"Only between you and your typewriter," I said.
"Maybe somebody brought him there and stuffed him in the closet after he was dead," Norman said. He looked at me, his eyes widening. "Maybe somebody is trying to frame me!"
"I think you can classify that suggestion with the Gettysburg Address for sheer literary clarity," I said. "Norman, you're up to your neck in trouble."
I left Norman and went down to see Chambrun. What I wanted to tell him and ask him had to wait because Lieutenant Hardy was there.
We have a private card file at the Beaumont that lists special information about our guests—their financial status, marital situation, any personal habits worth knowing like whether the guest is an alcoholic or a patron of call girls or an addicted gambler or troublemaker of a special sort. This information is handled by a simple code—A for alcoholic, D for diplomat, O for over-his-head, meaning the guest can't really afford the Beaumont's prices and mustn't be allowed to get in too deep. MX after a man's name means he's a woman chaser double-crossing his wife. WX after a female guest means she's a man-chaser, double-crossing her husband. N stands for general nuisance, a complainer who has no basis for his complaints.
Hardy was going through a little collection of cards that covered Saville and his entourage. That, I guessed, would include Norman.
Chambrun sat at his desk, his hooded eyes half closed. "You will notice," he said, "that the network is paying the bills for everyone. Saville's company may be sharing the cost, but that's not our concern."
"These people just turn on the money faucet and watch it go down the drain," Hardy said.
"The world of expense accounts," Chambrun commented wryly.
Hardy looked at me. "How close are you to your friend Geller?" he asked.
"Not close at all. I haven't seen him since college, and we were just nodding acquaintances there."
"Then you don't really have any reason to believe in him?"

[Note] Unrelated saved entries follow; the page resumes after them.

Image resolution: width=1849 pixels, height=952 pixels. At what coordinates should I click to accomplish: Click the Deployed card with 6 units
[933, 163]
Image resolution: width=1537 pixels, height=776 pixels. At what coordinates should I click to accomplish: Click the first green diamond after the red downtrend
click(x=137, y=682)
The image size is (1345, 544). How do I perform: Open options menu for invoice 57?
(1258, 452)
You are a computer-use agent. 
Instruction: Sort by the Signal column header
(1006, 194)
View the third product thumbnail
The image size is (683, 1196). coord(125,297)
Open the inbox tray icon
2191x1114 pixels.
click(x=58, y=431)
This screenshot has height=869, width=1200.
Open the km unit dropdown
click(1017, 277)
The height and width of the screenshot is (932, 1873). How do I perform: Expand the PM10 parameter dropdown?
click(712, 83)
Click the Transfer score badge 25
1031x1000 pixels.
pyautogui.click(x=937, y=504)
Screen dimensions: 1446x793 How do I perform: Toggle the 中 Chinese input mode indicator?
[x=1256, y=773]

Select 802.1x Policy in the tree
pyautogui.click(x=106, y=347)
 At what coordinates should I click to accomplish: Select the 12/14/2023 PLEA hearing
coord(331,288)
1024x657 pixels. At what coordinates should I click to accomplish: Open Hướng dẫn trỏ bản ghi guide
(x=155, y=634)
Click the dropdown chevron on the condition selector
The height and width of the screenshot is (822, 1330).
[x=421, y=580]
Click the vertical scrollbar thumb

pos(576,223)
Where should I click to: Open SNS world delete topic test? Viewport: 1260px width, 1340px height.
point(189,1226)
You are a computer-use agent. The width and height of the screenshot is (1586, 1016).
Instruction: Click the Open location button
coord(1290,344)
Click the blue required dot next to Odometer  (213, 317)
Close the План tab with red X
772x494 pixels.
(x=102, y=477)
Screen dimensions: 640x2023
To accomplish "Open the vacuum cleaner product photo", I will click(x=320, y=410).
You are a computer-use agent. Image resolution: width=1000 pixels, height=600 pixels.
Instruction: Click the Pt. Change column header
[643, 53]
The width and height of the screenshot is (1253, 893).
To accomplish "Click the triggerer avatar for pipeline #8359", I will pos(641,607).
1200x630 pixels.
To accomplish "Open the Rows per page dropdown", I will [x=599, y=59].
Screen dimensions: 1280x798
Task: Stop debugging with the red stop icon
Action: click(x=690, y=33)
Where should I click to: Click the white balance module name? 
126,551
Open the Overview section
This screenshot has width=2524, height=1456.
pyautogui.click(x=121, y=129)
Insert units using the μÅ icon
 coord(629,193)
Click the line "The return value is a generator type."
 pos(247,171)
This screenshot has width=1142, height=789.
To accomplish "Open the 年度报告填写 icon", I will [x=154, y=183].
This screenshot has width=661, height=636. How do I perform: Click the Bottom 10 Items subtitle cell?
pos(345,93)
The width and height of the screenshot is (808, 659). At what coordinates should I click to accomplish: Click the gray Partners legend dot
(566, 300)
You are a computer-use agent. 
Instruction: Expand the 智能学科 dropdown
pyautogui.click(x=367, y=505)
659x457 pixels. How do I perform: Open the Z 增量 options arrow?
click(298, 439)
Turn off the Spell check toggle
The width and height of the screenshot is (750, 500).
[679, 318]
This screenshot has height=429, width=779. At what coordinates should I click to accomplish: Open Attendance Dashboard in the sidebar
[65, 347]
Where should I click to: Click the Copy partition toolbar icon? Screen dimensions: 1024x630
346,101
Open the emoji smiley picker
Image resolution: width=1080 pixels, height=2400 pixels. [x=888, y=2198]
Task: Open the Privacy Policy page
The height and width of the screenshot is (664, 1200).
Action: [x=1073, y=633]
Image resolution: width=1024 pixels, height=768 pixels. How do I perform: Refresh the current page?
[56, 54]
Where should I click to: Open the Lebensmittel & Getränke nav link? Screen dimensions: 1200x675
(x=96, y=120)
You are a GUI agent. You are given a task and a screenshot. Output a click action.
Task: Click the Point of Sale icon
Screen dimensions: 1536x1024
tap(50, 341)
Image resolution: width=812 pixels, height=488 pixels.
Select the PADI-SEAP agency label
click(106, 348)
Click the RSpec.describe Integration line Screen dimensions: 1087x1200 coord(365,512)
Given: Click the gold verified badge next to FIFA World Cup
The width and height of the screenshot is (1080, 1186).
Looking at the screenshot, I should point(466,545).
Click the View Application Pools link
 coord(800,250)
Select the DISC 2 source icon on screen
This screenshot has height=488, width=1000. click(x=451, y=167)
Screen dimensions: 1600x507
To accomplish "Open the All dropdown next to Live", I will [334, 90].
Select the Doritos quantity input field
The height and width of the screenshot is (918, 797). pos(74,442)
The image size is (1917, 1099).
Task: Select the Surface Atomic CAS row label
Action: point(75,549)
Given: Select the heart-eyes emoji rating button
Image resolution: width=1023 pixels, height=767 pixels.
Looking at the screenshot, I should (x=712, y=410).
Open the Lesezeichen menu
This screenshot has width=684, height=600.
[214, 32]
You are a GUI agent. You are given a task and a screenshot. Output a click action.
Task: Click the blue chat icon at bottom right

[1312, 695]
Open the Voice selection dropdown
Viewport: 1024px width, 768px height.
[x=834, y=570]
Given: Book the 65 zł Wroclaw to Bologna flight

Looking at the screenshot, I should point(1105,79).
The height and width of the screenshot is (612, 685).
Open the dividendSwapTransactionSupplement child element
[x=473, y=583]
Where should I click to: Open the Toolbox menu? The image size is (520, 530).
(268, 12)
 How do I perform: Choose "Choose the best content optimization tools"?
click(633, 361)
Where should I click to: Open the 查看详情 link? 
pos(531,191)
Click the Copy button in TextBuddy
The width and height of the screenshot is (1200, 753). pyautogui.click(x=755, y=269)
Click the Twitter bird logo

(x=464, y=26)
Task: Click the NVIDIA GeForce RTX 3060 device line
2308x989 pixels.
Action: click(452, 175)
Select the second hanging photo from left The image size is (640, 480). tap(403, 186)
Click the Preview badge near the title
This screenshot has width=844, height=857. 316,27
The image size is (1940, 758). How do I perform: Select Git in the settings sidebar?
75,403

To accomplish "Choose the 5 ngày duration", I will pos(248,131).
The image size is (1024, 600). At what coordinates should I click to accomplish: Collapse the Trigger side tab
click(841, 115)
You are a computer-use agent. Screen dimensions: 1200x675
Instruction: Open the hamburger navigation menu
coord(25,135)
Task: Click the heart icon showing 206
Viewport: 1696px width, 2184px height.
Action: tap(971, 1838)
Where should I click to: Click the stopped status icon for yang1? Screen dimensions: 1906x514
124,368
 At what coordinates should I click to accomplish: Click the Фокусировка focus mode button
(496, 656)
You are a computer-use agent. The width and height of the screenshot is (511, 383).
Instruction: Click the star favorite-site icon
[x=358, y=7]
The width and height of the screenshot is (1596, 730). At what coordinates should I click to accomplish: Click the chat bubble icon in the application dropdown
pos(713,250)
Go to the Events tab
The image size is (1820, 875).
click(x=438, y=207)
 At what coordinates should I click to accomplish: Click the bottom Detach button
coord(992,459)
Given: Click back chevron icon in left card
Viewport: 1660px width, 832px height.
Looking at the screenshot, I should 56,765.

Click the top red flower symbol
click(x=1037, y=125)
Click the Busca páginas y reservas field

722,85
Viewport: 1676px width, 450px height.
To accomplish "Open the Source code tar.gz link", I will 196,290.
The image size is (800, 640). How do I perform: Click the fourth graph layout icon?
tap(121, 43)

"Not on a buddy-buddy basis," I said. "But the whole thing so far is just too pat for me to swallow, Lieutenant. I've just been talking to him. I'd swear he was innocent—too damned innocent."
"Meaning?"
"That he's been set up as a prize pigeon. These people would do anything to keep Saville off the hook. You heard Richter. My guess is somebody got in a row with Hansbury— maybe Saville, maybe his muscular lawyer. Both of them play karate games. Maybe Hansbury took a swing at somebody and was chopped down. Not planned, not intentional—but murdered. So what to do? If it was me I'd go to the police, admit I had a row with Hansbury, tell them he took a swing at me and that I clobbered him. Self-defense. The worst that would happen would be a manslaughter charge. I might get away with it.
"But Saville can't risk that. Juries sometimes have a way of being rough on a celebrity. The notoriety could cost a lot of people a lot of money. So Saville and Company take the first out that comes to mind. They know Norman isn't in his room down the hall—they'd been trying to reach him. They drag the dead man down there and stuff him in the closet—and leave Norman to face the music when he gets back."
"So answer me three questions," Hardy said.
"Try me."
"This had to be before eight-thirtv in evening."
"Why?"
"That's when Saville and Miss Bevans and Brimsek and Drott came back upstairs from dinner. Are you suggesting all four of them would be covering up a murder?"
"It's not impossible."
"Five of them, to be exact," Hardy said. "The tootsie was in the Saville suite too."
"I still say it's not impossible."
"Busy time of night in the hotel. People coming and going. Have you figured the risk involved in earning a dead man even a few yards down the corridor?"
"They had to risk it."
"Nobody pays much attention to a couple of men handling a drunken friend," Chambrun said, his eyes closed.
"Okay," Hardy said drily. "So we have five people in on a conspiracy. The body is moved by acting as though he's a drunk. Now, your friend Geller says he spent the night with a girl. He'll produce her if he has to. How do these conspirators know he hasn't got a perfect alibi?"
"They have to risk that too," I said.
"Boy, they sure do!" Hardy said. "If he doesn't have an alibi what would his motive be? Hansbury, he says, was his best friend."
My mouth felt dry. I knew what the motive could seem to be, and I knew Norman might not be able to produce an alibi without simultaneously producing a motive.
"They've been trying to set it up for you," I said. "Nervous breakdown. Unendurable work pressures. They quarreled over Hansbury's failure to get Norman paid for the work he'd done. Another slight case of manslaughter."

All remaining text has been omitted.